JPMorgan Chase (NYSE: JPM), the world's largest bank, recently issued a report on digital assets that said many investors continue to view Bitcoin (CRYPTO: BTC) as a substitute for gold, and therefore a hedge against inflation. Earlier this year, however, there were plenty of experts who said just the opposite.
I don't know who is right, and I think the idea of Bitcoin being a hedge against inflation is still somewhat debatable. However, with inflation still trending upward, the Federal Reserve officially beginning to taper its bond purchases, and the market pricing in interest rate hikes in 2022, thinking about hedging your portfolio against inflation certainly isn't a bad idea. Here are two crypto stocks that I think could act as better, more guaranteed hedges against inflation than Bitcoin.
1. Silvergate Capital
The roughly $12 billion asset Silvergate Capital (SI -3.76%) is one of the few licensed banks in the country that operates heavily in the crypto space. While it neither holds cryptocurrencies on its balance sheet nor mines them, its entire business model is based on its real-time payments system -- the Silvergate Exchange Network (SEN) -- which allows parties to clear transactions instantaneously, 24 hours a day. It makes trading cryptocurrencies more efficient for institutions and crypto exchanges because the assets trade around the clock. SEN has helped the bank bring in tons of deposits that it doesn't have to pay any interest on, as well as attract a large clientele to whom it can cross-sell its traditional banking products. Additionally, SEN can mint and burn stablecoins, which presents a huge opportunity for the bank.
But what makes Silvergate such a good potential hedge against inflation is the fact that it is a bank. Bank stocks tend to be effective hedges against inflation -- as long as it's not runaway inflation -- because inflation usually results in the Fed hiking its benchmark interest rates. Most banks are asset sensitive, meaning that when interest rates go up, a greater share of the interest rates they collect on their assets (such as loans) adjust upward than do the interest rates that they pay on their liabilities (such as deposits).
Silvergate disclosed in its second-quarter regulatory filing that if the Federal Reserve were to raise the fed funds rate by 1%, net interest income at the bank -- revenue it makes from loans and securities after covering its cost of funding -- would rise by nearly 52% over the next year.

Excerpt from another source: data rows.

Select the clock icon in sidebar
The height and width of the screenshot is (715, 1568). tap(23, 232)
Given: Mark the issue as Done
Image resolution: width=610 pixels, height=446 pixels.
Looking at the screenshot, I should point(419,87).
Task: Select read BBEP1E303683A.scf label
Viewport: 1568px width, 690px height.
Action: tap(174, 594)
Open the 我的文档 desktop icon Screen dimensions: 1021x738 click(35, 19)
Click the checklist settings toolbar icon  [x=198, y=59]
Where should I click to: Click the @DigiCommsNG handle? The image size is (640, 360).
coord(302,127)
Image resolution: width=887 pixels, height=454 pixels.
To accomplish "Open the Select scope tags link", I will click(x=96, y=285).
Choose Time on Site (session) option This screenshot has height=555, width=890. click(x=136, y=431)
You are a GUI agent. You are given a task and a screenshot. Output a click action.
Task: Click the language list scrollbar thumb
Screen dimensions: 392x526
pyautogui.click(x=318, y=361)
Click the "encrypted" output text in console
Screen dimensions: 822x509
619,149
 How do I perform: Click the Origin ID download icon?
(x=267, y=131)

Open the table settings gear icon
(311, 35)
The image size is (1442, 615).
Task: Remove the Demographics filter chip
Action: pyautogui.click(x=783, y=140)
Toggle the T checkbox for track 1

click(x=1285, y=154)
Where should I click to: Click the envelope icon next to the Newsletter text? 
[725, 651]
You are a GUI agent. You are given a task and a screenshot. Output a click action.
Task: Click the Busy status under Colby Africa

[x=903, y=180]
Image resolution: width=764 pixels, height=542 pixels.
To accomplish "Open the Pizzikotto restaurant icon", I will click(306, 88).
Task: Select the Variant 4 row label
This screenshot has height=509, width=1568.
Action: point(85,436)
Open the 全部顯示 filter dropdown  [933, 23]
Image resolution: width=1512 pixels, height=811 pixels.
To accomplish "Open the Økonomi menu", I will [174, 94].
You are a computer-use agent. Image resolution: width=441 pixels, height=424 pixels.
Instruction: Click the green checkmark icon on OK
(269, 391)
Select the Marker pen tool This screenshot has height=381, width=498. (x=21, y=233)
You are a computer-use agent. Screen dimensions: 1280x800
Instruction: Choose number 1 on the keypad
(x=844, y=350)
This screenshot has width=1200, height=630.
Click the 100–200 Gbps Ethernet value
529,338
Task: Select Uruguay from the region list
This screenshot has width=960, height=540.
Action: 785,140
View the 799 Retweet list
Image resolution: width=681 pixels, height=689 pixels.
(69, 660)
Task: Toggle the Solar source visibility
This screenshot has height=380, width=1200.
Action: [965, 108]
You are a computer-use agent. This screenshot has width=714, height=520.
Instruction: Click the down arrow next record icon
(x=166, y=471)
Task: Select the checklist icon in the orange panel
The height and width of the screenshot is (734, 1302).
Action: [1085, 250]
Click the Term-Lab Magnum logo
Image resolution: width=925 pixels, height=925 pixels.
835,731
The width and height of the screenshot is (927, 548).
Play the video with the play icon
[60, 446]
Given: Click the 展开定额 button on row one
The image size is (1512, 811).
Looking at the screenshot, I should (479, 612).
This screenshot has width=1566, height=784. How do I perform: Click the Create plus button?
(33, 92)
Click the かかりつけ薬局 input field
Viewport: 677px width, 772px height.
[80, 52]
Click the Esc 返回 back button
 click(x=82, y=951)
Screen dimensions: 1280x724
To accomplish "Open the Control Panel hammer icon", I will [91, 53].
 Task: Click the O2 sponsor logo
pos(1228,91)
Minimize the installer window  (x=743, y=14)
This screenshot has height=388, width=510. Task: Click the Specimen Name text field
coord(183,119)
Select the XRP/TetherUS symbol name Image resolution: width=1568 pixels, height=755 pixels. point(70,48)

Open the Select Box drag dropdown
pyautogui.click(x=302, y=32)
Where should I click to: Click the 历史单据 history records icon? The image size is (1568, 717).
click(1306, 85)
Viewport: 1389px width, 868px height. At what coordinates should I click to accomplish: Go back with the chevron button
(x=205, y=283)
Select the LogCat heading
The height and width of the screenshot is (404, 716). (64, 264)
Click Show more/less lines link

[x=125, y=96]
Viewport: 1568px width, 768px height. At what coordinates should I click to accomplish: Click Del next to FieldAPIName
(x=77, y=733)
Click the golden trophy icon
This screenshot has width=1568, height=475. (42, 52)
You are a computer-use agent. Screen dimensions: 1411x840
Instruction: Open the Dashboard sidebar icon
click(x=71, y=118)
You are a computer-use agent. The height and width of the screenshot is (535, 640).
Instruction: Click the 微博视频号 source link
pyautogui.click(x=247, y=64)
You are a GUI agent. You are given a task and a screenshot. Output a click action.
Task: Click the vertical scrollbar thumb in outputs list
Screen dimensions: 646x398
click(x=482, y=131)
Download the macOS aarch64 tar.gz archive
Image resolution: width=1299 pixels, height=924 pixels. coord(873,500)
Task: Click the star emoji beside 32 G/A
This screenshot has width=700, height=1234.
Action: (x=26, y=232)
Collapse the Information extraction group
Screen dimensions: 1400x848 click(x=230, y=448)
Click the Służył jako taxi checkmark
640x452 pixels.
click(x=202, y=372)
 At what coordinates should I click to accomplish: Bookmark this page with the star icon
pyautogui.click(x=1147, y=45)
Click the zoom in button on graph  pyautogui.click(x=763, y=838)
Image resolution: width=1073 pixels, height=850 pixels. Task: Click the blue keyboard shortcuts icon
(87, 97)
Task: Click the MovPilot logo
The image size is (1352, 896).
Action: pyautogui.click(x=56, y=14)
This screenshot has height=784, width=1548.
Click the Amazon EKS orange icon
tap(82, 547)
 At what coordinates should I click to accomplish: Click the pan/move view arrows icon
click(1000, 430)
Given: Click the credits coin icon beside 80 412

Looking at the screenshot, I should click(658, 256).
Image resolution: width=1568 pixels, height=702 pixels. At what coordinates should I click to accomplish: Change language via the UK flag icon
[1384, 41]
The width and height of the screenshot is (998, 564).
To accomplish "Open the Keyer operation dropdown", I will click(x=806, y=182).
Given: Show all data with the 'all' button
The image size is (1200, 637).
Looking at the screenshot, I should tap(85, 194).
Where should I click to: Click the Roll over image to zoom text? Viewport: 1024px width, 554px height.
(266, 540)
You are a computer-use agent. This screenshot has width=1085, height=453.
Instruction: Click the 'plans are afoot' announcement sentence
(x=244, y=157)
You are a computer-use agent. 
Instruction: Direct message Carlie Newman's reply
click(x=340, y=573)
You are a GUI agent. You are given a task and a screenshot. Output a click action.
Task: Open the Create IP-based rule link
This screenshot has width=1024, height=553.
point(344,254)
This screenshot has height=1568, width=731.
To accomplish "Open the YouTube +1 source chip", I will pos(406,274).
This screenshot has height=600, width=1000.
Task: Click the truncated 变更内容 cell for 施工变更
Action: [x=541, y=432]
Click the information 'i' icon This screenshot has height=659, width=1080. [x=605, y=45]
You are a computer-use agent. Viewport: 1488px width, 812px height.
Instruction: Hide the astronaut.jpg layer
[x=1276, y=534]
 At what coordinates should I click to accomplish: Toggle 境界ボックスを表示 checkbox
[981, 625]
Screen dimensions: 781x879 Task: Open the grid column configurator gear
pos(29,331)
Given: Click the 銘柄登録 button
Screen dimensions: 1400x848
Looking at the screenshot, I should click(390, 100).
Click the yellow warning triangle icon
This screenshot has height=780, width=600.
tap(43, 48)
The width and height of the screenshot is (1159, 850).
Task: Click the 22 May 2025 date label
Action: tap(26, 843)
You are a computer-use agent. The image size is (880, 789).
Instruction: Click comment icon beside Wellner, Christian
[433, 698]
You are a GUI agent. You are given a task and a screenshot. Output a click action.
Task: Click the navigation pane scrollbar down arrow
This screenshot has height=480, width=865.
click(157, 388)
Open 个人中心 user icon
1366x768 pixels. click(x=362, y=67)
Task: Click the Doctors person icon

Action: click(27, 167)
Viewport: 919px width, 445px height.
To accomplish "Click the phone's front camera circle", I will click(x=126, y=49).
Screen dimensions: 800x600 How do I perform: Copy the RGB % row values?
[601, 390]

That's a greater forecast jump on that metric from such a rate hike than any bank I've seen, and it largely has to do with the fact that Silvergate has so many deposits that it pays no interest on that it could deploy into interest-earning assets. The bank would likely be a lot more profitable in a higher-rate environment.
2. Signature Bank
Signature Bank (SBNY 1.54%), too, has developed a real-time payments network -- in this case, called Signet -- that works to better serve the transactional side of cryptocurrency trading. This has helped the nearly $108 billion asset bank build a much stronger deposit base and bring in more fee income than it could back when it was a more traditional financial institution.
According to its second-quarter regulatory filing, if the Fed were to hike the federal funds rate by 1%, Signature's net interest income would grow by 6.3% over the next year. That's obviously not as large a boost as Silvergate forecasts for itself, but Signature is much bigger. Additionally, Signature is still changing the overall composition of its deposit base, and still has a lot of interest-paying deposits, rates on which rise in line with interest rates, dragging on the bank's margins. Signature is also rolling out and ramping up new lending products that would likely shift the bank's loan portfolio toward more loans with floating rates. Based on that, Signature's asset sensitivity should continue to grow.